The performances in the film are all universally solid, despite the fact that many are inconsistently written and Hoffman seems really out-of-place and too contemporary to be taken seriously as the financial backer of early 1900’s London.  Depp does a very effective job of encapsulating the type of Barrie that this film wants to present – a strangely androgynous (at least in spirit) figure that, no doubt, loves Sylvia and her children, but something always lingered in me when I watched scenes with them together – their relationship seems more bound to the conventions of a movie than real life.  I always gained the impression that there must have been something more to their relationship.  Sylvia, as a character, seems much more complex than this film allows her to be, and her real feelings on many matters are only thinly dealt with.  This is true for the other women of the film, from Barrie’s wife to Sylvia’s mother, who seem less like voices of reason (which they are) and more as stock characters that are intended to act as barriers to Barrie’s desires and wishes and reinforce his persona as righteous.                        
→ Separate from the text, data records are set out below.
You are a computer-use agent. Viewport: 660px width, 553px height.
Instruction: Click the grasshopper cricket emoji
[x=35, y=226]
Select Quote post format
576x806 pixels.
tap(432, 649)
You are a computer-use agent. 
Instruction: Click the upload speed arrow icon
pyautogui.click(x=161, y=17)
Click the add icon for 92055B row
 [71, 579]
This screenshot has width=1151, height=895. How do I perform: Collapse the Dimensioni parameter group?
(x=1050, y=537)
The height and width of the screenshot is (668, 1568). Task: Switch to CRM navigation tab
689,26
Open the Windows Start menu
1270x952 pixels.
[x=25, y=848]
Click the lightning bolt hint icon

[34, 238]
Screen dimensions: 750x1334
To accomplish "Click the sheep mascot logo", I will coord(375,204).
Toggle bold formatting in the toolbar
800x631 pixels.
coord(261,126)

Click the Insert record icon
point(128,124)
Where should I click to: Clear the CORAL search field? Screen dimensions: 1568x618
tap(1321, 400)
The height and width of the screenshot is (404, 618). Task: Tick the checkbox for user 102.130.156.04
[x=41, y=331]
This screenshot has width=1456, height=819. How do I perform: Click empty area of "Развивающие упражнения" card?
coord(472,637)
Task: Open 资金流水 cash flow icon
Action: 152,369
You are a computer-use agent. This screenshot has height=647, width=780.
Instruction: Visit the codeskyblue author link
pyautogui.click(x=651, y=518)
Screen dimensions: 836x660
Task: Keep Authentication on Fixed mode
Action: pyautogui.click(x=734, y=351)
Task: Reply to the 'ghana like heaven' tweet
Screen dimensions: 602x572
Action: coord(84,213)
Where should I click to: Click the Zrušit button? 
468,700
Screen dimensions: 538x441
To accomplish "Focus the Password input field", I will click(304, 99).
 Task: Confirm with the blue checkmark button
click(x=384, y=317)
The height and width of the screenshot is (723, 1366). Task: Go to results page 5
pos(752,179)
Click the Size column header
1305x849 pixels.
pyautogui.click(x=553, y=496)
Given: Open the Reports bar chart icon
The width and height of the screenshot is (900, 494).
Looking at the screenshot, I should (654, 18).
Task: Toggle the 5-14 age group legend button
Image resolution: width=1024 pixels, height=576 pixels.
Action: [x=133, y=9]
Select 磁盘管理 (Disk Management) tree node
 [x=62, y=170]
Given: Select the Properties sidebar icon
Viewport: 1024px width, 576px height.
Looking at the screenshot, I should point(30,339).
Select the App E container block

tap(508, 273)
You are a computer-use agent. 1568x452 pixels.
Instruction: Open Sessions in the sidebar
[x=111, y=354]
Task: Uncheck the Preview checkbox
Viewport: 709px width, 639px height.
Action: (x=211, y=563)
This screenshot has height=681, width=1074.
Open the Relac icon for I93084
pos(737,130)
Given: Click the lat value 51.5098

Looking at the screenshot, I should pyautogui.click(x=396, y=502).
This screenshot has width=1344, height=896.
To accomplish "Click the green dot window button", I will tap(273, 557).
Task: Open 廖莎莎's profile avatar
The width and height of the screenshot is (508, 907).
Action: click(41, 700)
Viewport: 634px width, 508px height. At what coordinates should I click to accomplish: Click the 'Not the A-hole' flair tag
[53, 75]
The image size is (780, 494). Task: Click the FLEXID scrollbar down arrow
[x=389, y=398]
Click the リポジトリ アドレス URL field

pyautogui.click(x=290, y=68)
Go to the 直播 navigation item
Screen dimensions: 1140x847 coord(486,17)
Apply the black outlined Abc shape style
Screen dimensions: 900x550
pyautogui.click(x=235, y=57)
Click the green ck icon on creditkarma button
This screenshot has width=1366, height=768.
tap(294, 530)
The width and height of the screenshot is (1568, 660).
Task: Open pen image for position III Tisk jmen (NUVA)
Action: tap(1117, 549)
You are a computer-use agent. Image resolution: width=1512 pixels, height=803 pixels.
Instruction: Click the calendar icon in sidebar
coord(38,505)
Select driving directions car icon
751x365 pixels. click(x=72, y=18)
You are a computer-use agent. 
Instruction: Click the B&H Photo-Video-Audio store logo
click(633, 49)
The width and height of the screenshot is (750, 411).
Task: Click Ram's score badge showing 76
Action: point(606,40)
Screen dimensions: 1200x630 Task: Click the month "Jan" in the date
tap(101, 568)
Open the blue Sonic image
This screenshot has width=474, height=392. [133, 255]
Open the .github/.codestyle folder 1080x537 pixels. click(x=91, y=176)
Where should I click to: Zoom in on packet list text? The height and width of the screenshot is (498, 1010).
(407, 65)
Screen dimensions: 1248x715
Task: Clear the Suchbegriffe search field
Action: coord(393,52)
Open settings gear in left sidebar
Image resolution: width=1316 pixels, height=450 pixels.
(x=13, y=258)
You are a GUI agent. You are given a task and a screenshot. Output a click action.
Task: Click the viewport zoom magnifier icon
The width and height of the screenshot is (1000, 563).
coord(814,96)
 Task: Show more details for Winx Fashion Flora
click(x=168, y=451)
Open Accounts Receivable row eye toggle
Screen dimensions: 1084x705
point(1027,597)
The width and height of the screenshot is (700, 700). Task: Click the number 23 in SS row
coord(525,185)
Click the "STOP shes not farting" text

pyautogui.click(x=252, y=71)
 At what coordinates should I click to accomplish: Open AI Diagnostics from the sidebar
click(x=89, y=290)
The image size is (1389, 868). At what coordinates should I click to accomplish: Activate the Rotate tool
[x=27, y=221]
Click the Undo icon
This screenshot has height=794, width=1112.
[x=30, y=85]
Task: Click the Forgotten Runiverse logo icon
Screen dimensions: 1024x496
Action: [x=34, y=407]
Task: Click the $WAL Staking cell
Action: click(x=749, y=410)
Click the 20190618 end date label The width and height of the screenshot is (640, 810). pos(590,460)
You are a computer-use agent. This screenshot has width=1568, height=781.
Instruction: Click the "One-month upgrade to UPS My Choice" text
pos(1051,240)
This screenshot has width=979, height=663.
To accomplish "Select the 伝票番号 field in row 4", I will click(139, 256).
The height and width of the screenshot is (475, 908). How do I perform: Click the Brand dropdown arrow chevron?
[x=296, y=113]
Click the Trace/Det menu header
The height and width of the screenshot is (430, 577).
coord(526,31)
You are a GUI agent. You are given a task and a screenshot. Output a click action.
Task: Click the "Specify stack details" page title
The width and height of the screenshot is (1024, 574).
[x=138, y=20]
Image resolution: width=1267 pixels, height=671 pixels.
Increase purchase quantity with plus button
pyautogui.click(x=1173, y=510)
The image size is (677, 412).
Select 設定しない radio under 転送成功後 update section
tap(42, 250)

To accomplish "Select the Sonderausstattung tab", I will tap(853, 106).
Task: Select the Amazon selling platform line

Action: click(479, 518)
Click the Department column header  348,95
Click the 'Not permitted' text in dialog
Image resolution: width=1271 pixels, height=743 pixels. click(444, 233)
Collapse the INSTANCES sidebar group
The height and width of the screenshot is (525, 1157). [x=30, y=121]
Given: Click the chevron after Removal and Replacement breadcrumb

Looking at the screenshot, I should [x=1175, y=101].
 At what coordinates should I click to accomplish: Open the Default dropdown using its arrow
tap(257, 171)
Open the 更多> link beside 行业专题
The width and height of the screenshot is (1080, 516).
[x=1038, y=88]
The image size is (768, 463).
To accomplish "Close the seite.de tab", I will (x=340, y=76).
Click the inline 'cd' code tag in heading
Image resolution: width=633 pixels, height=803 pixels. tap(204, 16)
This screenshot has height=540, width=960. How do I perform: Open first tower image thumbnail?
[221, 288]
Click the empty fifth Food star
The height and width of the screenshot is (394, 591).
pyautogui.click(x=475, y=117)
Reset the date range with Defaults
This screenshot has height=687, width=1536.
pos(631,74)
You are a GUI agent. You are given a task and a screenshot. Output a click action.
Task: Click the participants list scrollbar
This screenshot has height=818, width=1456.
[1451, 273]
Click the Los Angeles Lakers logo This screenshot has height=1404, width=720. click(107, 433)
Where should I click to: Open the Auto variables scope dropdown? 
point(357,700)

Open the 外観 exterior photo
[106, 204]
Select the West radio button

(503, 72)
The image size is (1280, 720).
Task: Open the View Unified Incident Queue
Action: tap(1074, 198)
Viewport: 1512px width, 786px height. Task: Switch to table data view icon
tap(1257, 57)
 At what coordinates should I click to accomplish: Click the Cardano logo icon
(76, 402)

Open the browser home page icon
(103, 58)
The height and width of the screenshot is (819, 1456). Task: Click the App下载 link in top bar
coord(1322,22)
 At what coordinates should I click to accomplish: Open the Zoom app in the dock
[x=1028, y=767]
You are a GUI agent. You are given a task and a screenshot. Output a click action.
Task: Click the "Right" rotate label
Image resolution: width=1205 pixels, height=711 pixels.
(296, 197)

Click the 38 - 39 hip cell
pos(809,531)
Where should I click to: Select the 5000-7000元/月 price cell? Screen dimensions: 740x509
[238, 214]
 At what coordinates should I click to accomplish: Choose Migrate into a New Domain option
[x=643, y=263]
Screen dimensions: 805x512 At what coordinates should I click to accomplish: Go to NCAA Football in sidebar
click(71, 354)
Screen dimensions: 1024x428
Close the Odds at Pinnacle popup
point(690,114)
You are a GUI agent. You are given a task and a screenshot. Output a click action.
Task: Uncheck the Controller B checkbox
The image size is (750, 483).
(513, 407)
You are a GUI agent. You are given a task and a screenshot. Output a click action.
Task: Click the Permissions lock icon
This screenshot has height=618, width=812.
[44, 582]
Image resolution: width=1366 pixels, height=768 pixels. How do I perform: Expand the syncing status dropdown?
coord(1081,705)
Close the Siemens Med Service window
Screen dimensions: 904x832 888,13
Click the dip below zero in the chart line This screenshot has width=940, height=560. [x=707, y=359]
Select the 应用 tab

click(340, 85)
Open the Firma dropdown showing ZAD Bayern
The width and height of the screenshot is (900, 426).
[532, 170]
FINDING NEVERLAND represents one of my more disliked film genres – the sanitized biopic.  The film does boast some great performances (Freddie Highmore’s work was a stand-out, especially revealing when you consider that he’s surrounded by great talent) and the film’s sense of period details are spot on.  I am wholeheartedly willing to accept any dramatic liberties that were taken in this film with history (for example, Sylvia was not a widow at the time), but I nevertheless have issues with this film’s sense of focus on some of the more serious and problematic issues that surrounded Barrie’s life.  How ironic that a film that is about the creation of a character that himself is so filled with presence and life that, ultimately, it is rather dull, lifeless, uninspired, and told with too much overt simplicity and false sentiment.  This is a biopic that tries way too hard to not offend anyone’s sensibilities.  Maybe a more interesting look at J.M. Barrie would have given more credence to the obvious controversial overtones of his life?  FINDING NEVERLAND wants to be a film that overwhelms you into an emotional response and make you cry, but I feel that it generally makes you look at it with more scrutiny than sensitivity.  This is a film that needs to be more grown up with its subject.